We were not surprised by the improvement in test scores of students who started as very basic Spanish speakers, as the course assessment seems to be an accurate reflection of the information taught throughout the class. Students who had pre-existing Spanish experience improved approximately one level based on the course pre-test to post-test (e.g., from low-intermediate to high-intermediate), which we consider a success. At this time, however, we are unable to determine the students' true skill level in the real world. Regardless, the authors believe that the development of a tiered structure of difficulty for the course content would be beneficial to all students.
The number of times the “I don't know” answer was selected decreased dramatically and significantly from the course pre-test to the course post-test. Although the correct answer was not always selected, this suggests that students felt more confident in their abilities after the course. Anecdotally, we witnessed this confidence during the encounters with the simulated clients, where the students were willing to give their best attempt at communicating in Spanish.
One limitation of the post-test was that the same questions were used as in the pre-test, but this influence was reduced by the “I don't know” answer option, the inability of students to view the answer key after taking the pre-test, and the amount of time (and other coursework in the curriculum) that elapsed between the two tests. Four students completed the course pre-test but not the post-test. This emphasizes the need to attach a grade to performance in the course, rather than relying simply on attendance.
Year 2: Successes and Challenges
Content Delivery
The introduction of the material on a LMS was relatively painless and worry-free due to the skills of the technology support staff. Barring a few intermittent technical errors, students were able to access all course material and to take the assigned tests. Any parties interested in taking a similar approach would be well advised to first ascertain the technology and support staff at their disposal.
The students who benefitted most from this approach were the novice speakers, who could watch the lectures as many times as needed to learn the material. An unintended benefit of digitizing the lessons was that we have been able to utilize them for other purposes. For example, we distributed the digital lectures before a continuing education workshop on medical Spanish to give those participants the opportunity to prepare in advance.
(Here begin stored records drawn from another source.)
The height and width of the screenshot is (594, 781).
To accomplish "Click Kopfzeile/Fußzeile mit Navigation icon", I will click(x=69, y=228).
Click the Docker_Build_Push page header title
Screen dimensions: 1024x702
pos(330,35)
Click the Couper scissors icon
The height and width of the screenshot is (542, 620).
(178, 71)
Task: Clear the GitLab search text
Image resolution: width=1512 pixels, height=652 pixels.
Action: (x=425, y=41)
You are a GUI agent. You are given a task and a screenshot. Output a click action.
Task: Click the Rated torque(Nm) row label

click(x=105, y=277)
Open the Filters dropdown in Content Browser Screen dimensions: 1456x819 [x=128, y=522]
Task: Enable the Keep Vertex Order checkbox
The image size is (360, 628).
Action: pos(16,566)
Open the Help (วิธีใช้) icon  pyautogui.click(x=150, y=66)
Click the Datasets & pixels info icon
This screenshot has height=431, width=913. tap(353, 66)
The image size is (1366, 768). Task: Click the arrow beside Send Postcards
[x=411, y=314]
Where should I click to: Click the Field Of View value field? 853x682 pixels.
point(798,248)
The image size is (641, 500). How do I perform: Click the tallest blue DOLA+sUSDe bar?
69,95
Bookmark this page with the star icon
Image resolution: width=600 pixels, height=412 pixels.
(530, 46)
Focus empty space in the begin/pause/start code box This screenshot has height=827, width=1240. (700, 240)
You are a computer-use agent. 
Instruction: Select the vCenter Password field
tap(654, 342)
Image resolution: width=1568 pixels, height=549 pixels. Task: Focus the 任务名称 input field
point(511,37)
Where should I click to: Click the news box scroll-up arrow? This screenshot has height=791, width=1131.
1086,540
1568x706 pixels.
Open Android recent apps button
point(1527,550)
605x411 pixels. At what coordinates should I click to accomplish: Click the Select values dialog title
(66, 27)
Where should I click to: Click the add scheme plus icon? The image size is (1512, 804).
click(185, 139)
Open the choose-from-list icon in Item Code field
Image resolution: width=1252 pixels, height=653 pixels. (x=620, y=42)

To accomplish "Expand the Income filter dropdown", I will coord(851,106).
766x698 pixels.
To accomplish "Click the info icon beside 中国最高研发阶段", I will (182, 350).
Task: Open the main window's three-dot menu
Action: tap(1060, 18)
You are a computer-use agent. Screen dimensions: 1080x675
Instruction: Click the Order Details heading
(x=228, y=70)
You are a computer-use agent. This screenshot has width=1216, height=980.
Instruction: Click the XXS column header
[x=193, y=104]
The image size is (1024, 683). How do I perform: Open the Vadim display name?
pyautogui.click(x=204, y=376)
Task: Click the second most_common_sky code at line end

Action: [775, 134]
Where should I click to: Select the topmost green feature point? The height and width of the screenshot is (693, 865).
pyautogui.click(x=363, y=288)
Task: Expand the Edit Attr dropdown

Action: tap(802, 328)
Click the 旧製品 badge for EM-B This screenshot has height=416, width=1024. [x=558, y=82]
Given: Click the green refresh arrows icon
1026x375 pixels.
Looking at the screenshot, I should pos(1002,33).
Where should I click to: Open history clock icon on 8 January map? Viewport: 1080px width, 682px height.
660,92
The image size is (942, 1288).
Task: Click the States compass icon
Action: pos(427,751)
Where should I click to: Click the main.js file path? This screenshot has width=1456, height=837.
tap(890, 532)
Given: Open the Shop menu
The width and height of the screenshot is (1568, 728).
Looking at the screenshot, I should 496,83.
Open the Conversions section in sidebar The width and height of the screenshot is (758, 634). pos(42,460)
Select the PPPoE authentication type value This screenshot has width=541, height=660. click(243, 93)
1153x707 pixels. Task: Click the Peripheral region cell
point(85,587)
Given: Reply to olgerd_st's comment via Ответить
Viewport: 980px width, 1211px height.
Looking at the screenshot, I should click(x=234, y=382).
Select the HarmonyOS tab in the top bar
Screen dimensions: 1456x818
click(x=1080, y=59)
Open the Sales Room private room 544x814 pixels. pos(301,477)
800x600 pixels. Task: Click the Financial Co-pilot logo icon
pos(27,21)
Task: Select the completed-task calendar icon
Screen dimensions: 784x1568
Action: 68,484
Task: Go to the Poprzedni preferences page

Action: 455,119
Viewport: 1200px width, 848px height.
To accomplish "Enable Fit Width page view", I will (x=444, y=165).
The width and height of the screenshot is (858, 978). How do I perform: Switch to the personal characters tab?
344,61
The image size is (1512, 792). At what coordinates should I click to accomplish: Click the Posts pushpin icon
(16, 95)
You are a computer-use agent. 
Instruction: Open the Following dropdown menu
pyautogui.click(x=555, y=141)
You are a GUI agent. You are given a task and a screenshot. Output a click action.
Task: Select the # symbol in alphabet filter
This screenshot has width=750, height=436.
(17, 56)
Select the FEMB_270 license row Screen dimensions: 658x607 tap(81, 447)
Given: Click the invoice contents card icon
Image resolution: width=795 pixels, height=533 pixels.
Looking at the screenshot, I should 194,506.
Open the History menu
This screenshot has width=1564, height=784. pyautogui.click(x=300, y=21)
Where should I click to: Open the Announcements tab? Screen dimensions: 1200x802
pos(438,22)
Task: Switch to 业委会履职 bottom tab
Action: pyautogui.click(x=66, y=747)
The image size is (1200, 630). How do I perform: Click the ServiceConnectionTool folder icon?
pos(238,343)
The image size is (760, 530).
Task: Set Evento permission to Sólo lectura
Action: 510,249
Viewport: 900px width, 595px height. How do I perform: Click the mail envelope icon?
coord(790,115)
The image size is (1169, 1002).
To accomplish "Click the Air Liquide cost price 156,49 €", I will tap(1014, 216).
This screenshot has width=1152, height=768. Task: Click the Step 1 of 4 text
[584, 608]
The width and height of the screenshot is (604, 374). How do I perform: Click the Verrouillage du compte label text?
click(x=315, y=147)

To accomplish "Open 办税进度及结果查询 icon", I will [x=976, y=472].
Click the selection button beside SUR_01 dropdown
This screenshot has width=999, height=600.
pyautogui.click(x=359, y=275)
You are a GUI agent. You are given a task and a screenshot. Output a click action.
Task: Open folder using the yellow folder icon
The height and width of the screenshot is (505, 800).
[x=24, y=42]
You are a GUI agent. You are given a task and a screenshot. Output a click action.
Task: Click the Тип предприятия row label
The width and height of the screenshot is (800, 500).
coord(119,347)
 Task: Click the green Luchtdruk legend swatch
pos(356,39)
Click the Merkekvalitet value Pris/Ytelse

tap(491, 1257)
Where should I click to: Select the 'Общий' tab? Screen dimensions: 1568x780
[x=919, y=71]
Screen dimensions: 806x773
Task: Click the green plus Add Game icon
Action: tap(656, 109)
Simulated Client Interactions
The authors of this paper are of the opinion that the introduction of simulated clients to the medical Spanish course had the greatest learning impact on the students. It seemed to us, witnessing the interactions firsthand, that many students had a “wake-up call” to the practicality of the course material. In addition to the opportunity to practice the Spanish language, the simulated client interactions introduced students to different cultural norms. Student feedback on the encounters was also quite positive: “The client simulations were a bit nerve-wracking, but they ended up being very enjoyable and helpful in practicing communication with all types of clients”; “The client communications exercise in Spanish was a great way to top off the course! It felt very real to me and the actors did a great job”; and “I also really enjoyed role playing where we communicated with Spanish speakers.”
Peer-Assisted Learning
No changes were made in the second year to the PAL portion of the class. We continued to recruit fluent Spanish-speaking first-year DVM students to serve as peer tutors, each group was still composed of approximately eight students, and student engagement continued to be variable. We hope, however, that students who struggled during the simulated client scenarios will see the real-world applicability of the material and will consider learning it on their own time. Furthermore, we anticipate that the engagement of future classes will improve as they hear about the simulated client scenarios through word of mouth.